Un amigo del secretario de Estado se sienta en el banquillo por supuestamente cabildear a favor de Venezuela en 2017 a cambio de un contrato millonario

El secretario de Estado de EE UU, Marco Rubio, ha declarado este martes en un tribunal de Miami que un amigo suyo de larga data, el excongresista David Rivera, no le informó de que tenía un contrato de 50 millones de dólares con la refinería estadounidense Citgo, una empresa subsidiaria de la petrolera estatal venezolana PDVSA, cuando ambos mantuvieron una reunión sobre el país caribeño en 2017.

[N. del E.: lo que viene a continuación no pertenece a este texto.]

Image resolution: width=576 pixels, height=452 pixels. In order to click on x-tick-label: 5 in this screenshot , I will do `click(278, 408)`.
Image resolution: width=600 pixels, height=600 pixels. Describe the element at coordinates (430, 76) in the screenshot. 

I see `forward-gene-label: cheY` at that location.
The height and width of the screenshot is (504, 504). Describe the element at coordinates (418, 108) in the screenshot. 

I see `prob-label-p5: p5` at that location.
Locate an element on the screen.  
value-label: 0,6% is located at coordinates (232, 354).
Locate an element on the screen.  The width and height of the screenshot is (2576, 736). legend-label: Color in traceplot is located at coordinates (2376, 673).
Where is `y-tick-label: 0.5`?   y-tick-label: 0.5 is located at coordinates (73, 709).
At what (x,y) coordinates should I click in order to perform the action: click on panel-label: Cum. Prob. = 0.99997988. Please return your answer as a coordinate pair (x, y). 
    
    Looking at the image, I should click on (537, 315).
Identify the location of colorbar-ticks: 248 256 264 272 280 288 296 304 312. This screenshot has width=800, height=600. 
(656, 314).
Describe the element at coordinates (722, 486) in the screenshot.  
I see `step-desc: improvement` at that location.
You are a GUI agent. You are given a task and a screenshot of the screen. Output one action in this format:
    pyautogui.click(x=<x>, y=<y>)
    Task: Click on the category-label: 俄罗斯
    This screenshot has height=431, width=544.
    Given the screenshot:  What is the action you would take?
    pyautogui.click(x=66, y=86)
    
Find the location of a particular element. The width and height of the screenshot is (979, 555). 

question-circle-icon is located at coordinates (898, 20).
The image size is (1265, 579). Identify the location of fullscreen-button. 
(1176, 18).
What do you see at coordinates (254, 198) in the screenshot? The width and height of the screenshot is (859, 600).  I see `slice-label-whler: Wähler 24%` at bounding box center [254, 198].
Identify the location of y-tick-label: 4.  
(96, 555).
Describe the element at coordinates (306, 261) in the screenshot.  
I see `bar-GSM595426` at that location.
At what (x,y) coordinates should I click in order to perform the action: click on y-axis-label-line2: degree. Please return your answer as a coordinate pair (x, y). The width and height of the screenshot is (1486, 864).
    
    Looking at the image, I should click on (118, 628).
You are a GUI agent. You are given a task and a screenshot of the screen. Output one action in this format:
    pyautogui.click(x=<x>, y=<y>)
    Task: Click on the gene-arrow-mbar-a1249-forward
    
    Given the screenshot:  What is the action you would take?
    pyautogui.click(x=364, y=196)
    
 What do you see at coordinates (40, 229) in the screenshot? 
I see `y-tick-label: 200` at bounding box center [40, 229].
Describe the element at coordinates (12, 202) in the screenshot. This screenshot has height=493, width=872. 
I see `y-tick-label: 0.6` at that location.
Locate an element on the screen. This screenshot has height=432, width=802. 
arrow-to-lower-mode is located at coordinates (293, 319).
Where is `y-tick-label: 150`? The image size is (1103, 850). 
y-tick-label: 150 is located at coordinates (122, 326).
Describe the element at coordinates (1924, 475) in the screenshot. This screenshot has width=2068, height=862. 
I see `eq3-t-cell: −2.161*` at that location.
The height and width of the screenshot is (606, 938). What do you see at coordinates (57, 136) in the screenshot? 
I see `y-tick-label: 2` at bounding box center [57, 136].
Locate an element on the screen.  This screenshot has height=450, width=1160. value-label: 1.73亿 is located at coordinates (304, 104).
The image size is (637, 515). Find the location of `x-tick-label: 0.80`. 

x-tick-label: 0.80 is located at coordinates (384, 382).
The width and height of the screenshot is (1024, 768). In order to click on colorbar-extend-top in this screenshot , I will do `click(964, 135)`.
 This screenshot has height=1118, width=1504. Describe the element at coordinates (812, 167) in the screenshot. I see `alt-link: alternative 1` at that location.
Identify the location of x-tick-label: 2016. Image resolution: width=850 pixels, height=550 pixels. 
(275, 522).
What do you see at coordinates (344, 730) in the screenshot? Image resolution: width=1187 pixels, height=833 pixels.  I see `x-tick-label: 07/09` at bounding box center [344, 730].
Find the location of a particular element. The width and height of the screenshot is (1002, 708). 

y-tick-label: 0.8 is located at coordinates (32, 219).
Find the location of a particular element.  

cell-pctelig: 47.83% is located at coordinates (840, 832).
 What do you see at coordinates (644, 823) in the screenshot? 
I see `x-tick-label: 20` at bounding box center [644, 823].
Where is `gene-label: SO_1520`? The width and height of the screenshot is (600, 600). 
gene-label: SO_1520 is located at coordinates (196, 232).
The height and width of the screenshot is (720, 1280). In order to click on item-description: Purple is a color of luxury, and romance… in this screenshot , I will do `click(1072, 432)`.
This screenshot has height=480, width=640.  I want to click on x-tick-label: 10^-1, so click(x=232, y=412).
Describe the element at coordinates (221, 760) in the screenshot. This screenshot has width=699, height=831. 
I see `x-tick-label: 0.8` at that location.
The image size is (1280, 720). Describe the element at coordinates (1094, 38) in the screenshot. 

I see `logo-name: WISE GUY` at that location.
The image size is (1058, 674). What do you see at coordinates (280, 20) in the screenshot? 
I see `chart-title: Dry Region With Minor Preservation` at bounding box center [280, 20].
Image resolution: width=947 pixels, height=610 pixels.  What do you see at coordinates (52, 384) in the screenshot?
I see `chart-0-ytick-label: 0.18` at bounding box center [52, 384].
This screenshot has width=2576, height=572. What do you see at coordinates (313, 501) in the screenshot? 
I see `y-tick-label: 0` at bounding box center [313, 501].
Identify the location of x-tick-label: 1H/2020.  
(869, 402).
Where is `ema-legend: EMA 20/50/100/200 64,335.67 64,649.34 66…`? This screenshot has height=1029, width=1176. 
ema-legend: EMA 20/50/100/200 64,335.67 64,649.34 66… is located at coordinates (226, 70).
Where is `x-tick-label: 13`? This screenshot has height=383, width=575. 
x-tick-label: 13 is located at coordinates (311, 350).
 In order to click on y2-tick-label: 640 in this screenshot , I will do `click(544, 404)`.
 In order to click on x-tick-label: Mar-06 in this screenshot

Rivera, de 60 años, está siendo juzgado en Miami por cargos penales federales relativos a actuar como agente no registrado del Gobierno del derrocado presidente venezolano Nicolás Maduro, en un intento por aliviar la presión estadounidense sobre el país. Rivera se ha declarado inocente y sus abogados afirman lo contrario, que trabajaba para ayudar a la oposición a deshacerse de Maduro.

El testimonio de Rubio lo ha apartado brevemente de Washington, en vísperas de un viaje a Francia para participar en la reunión del G-7 y en medio de intensas negociaciones en torno a la guerra de Irán, para llevarlo al tribunal federal en el centro de Miami, su ciudad natal y el lugar donde comenzó su carrera política.